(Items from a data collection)
----------

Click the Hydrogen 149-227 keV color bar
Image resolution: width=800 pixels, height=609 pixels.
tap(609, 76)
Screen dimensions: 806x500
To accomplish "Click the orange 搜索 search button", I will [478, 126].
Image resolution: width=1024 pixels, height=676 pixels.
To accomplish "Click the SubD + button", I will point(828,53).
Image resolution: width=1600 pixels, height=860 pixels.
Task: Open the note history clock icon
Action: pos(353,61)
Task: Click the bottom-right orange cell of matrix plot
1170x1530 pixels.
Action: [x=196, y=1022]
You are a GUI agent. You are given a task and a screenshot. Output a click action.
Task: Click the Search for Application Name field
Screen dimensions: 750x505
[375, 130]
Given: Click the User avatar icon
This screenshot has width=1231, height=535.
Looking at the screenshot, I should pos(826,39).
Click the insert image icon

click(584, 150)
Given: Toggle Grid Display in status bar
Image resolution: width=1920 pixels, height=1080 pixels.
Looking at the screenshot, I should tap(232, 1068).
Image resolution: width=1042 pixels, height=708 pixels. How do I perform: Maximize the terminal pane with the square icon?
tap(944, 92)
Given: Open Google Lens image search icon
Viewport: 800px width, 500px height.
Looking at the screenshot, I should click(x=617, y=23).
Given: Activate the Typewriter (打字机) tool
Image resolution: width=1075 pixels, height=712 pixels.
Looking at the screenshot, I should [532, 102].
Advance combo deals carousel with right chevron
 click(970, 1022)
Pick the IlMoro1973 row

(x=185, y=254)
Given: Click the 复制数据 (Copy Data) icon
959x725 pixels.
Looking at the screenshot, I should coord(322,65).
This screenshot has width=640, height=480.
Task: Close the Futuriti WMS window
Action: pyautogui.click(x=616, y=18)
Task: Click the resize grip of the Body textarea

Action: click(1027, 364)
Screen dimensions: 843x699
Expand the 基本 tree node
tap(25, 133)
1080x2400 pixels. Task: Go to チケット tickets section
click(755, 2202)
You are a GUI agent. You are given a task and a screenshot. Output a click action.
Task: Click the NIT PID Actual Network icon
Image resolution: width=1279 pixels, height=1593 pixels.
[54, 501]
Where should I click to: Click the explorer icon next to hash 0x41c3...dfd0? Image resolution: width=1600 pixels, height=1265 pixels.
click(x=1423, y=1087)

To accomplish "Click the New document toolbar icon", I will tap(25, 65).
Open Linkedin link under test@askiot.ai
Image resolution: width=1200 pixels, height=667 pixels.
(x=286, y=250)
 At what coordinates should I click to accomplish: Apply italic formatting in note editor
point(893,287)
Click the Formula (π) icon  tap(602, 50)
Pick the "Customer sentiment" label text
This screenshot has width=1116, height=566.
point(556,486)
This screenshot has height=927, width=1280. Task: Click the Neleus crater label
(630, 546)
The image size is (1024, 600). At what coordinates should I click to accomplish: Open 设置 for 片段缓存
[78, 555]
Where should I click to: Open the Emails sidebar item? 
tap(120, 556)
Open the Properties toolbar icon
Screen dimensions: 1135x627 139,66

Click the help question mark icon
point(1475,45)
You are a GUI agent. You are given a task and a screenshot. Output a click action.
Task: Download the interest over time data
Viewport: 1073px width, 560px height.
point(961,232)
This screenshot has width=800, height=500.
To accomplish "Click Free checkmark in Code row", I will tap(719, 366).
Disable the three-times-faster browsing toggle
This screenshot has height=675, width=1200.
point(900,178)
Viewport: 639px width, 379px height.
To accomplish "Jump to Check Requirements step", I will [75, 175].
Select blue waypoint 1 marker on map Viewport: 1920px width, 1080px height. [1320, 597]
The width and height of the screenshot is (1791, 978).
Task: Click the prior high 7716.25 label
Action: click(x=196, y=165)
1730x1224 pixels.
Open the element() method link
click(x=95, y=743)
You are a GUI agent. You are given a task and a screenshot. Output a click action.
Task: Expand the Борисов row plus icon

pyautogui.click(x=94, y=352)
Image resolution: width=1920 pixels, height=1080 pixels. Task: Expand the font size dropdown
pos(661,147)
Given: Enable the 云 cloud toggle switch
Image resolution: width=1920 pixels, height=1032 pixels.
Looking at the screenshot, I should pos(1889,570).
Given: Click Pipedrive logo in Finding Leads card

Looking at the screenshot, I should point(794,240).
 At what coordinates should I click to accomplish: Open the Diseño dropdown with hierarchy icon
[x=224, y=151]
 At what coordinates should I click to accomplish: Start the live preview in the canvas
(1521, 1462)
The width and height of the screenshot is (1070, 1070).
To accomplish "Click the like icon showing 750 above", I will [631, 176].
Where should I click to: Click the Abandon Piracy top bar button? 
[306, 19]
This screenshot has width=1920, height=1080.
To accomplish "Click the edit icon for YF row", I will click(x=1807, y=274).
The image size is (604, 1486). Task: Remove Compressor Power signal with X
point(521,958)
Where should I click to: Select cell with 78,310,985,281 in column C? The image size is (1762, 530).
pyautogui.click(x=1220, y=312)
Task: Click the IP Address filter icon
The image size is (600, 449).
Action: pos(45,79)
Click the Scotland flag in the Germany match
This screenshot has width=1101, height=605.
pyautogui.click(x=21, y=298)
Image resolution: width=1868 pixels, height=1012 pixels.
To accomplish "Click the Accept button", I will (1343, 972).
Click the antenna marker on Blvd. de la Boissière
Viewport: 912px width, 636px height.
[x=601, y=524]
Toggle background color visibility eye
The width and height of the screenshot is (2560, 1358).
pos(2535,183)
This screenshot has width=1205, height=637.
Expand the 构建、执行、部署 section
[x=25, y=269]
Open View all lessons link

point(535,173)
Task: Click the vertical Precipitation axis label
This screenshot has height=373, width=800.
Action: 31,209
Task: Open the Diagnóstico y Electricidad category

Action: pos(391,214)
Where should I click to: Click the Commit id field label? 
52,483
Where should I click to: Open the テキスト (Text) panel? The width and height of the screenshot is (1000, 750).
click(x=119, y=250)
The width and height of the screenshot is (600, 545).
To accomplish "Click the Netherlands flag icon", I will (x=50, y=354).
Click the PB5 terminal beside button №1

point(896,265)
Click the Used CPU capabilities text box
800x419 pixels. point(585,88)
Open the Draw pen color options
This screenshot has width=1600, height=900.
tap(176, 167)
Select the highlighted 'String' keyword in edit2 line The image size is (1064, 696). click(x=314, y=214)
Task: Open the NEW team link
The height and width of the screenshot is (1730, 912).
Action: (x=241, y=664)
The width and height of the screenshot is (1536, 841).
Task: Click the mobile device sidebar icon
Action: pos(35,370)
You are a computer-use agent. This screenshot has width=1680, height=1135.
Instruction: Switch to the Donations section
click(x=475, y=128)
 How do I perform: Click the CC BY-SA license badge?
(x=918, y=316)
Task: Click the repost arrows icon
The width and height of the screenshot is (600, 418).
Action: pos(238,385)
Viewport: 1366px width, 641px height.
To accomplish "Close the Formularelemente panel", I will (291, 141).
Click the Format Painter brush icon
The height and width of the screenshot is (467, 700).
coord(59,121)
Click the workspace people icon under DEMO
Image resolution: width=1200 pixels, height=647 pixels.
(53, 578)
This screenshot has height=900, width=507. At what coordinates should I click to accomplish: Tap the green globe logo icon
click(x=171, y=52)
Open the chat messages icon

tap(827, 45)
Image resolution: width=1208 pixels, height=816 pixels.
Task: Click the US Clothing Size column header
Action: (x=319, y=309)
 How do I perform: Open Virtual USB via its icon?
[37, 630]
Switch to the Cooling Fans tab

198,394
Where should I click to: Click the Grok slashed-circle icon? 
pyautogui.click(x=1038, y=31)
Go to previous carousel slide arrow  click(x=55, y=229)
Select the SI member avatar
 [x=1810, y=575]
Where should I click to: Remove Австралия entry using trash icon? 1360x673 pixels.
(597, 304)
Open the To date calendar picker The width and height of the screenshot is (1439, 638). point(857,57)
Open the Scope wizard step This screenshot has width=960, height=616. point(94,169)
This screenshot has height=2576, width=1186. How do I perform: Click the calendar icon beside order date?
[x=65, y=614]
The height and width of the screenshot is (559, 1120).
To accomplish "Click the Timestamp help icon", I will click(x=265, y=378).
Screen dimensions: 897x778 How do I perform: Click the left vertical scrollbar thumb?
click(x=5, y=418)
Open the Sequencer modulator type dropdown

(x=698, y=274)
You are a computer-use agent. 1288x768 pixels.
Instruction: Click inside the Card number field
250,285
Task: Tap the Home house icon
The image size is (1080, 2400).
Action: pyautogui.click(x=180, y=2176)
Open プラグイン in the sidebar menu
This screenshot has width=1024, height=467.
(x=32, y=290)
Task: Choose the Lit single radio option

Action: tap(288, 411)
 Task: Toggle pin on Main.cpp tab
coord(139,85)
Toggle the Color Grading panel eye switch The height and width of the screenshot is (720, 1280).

----------

** DESCRIPTION OF THE TASK **
Can you arrange the stretch of the items above that opens with the line containing "Viewport: 639px width, 379px height." and closes with the line containing "Action: click(x=196, y=165)" as a JSON list of strings, one string per line, leaving out any blank lines?

** WRITTEN ANSWER **
[
  "Viewport: 639px width, 379px height.",
  "To accomplish \"Jump to Check Requirements step\", I will [75, 175].",
  "Select blue waypoint 1 marker on map Viewport: 1920px width, 1080px height. [1320, 597]",
  "The width and height of the screenshot is (1791, 978).",
  "Task: Click the prior high 7716.25 label",
  "Action: click(x=196, y=165)"
]